◆ Problem details:
Where does the string "number" appear? Copy every line of the entries below that holds it.

==== Supplied material

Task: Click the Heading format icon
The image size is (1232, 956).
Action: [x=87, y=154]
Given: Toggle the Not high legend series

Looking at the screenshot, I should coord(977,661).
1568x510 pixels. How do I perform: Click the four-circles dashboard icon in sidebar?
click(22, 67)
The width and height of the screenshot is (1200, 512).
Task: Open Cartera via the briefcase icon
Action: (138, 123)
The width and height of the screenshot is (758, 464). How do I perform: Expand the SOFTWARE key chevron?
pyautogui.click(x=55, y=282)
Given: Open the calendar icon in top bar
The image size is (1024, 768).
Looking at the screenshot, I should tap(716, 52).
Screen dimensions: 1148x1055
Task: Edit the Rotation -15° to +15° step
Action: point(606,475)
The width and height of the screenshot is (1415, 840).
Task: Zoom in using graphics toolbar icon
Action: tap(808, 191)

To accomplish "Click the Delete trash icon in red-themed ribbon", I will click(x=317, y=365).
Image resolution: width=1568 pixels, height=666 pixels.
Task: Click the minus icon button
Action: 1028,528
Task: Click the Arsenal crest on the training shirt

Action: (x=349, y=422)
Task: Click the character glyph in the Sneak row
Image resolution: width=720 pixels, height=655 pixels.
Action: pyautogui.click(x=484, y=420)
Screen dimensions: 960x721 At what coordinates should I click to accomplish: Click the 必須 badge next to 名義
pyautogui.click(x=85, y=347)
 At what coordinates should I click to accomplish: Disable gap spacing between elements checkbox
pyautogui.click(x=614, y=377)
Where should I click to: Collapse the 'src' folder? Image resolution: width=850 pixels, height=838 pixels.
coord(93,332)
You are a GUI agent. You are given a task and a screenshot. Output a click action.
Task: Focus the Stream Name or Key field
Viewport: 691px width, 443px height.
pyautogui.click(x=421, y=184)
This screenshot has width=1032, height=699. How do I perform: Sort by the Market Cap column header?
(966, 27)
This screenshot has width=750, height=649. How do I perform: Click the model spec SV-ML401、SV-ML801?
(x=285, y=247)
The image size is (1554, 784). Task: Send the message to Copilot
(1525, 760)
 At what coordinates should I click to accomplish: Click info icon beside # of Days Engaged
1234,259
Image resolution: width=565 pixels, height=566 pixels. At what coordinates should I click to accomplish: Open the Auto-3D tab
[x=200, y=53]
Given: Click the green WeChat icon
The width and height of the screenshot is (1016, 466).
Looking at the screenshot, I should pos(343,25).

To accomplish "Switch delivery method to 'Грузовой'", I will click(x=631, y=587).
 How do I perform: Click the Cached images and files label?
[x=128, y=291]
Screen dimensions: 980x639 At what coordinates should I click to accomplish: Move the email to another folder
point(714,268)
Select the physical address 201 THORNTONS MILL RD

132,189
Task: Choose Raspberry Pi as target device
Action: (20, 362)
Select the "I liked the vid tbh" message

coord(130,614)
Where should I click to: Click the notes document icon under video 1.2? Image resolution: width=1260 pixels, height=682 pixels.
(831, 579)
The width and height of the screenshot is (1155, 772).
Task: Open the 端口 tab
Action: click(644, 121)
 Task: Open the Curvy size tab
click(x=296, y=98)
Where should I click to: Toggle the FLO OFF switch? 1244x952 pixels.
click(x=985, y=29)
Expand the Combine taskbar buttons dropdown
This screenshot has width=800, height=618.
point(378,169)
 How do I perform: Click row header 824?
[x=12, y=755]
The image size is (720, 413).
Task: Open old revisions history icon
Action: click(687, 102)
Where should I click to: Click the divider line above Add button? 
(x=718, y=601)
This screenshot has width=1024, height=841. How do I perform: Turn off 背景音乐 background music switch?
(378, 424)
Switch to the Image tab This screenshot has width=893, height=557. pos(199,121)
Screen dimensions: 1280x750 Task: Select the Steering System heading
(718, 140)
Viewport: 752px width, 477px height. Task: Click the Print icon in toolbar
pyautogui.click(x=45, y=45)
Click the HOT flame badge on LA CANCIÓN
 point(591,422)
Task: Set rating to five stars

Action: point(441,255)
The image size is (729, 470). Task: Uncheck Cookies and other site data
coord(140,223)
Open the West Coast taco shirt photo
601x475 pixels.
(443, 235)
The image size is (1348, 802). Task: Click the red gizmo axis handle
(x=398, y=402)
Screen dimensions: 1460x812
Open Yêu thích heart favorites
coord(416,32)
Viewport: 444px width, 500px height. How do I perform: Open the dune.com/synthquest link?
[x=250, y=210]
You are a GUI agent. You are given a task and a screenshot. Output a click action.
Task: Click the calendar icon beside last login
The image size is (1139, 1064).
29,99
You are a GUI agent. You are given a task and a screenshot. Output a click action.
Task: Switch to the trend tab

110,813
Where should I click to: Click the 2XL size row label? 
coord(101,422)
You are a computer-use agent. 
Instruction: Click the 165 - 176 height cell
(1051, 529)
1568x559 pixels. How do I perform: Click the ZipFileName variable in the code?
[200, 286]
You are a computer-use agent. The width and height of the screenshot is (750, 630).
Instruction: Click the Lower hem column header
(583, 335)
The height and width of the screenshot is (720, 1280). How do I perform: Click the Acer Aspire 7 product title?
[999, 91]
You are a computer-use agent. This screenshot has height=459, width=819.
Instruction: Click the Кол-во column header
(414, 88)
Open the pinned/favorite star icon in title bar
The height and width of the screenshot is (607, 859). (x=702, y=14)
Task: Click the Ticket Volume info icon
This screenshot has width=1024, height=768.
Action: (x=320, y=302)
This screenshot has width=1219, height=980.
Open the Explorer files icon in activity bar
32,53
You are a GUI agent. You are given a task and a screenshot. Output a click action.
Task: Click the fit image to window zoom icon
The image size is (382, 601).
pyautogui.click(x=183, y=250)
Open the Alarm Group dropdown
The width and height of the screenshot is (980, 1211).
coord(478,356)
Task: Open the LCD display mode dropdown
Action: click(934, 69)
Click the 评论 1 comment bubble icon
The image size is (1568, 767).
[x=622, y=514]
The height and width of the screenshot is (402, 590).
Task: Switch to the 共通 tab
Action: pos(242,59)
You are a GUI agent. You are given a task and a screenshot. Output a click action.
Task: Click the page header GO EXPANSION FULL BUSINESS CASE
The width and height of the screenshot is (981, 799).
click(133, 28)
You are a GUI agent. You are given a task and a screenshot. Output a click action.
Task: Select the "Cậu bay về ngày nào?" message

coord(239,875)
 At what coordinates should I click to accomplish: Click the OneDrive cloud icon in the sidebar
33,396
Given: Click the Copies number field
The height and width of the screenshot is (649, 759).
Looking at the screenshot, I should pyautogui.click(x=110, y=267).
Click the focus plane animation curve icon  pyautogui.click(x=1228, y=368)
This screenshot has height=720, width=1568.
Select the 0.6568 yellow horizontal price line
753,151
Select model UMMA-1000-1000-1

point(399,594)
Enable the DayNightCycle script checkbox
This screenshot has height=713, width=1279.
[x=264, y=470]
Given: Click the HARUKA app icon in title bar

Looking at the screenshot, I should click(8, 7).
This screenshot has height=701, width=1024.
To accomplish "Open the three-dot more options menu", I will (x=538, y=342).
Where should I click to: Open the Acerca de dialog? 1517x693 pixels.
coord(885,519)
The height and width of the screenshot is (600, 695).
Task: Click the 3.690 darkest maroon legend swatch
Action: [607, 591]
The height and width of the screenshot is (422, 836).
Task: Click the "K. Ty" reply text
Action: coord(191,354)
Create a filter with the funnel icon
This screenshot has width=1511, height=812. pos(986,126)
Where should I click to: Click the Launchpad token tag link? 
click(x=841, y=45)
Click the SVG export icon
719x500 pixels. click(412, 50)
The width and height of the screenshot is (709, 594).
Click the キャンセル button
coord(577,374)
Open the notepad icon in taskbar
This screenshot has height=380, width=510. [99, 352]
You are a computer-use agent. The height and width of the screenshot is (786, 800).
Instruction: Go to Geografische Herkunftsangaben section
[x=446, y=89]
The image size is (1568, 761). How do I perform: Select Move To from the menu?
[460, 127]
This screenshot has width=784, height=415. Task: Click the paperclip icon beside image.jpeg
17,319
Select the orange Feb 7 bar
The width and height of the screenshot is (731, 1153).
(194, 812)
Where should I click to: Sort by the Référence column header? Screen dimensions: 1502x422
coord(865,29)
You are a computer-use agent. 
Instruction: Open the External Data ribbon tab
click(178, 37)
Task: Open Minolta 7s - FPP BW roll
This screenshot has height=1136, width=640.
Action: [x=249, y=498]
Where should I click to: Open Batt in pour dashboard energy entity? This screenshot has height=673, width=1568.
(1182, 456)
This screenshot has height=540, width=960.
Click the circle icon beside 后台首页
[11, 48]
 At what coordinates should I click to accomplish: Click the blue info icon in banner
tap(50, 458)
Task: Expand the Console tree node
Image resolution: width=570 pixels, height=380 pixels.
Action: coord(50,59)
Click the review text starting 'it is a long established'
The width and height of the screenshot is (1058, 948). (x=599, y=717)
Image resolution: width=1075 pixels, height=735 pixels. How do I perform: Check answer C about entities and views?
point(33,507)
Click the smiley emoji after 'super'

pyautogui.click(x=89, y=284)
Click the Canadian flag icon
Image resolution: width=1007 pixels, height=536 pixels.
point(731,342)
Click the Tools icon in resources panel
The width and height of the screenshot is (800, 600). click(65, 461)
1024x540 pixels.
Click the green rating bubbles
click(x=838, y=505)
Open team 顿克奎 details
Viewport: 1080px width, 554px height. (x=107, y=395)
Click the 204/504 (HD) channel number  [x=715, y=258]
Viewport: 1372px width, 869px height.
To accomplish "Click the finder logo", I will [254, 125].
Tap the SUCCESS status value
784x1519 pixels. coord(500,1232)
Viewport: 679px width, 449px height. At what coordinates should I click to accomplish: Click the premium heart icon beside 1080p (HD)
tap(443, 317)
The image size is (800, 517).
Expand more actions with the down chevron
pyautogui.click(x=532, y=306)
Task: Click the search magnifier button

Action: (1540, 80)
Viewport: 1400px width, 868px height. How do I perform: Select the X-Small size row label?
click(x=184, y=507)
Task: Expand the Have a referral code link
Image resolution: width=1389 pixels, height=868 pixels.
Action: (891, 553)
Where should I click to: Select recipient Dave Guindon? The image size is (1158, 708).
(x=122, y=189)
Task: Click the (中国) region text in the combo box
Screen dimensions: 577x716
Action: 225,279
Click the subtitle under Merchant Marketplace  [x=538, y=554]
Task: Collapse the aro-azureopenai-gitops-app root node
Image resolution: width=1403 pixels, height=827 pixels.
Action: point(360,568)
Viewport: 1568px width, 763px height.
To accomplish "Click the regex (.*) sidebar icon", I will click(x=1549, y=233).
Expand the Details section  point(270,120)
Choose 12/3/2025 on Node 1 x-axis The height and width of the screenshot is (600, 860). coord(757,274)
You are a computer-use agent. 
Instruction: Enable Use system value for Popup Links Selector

========

◆ Your response:
Given: Click the Copies number field
Click the 204/504 (HD) channel number  [x=715, y=258]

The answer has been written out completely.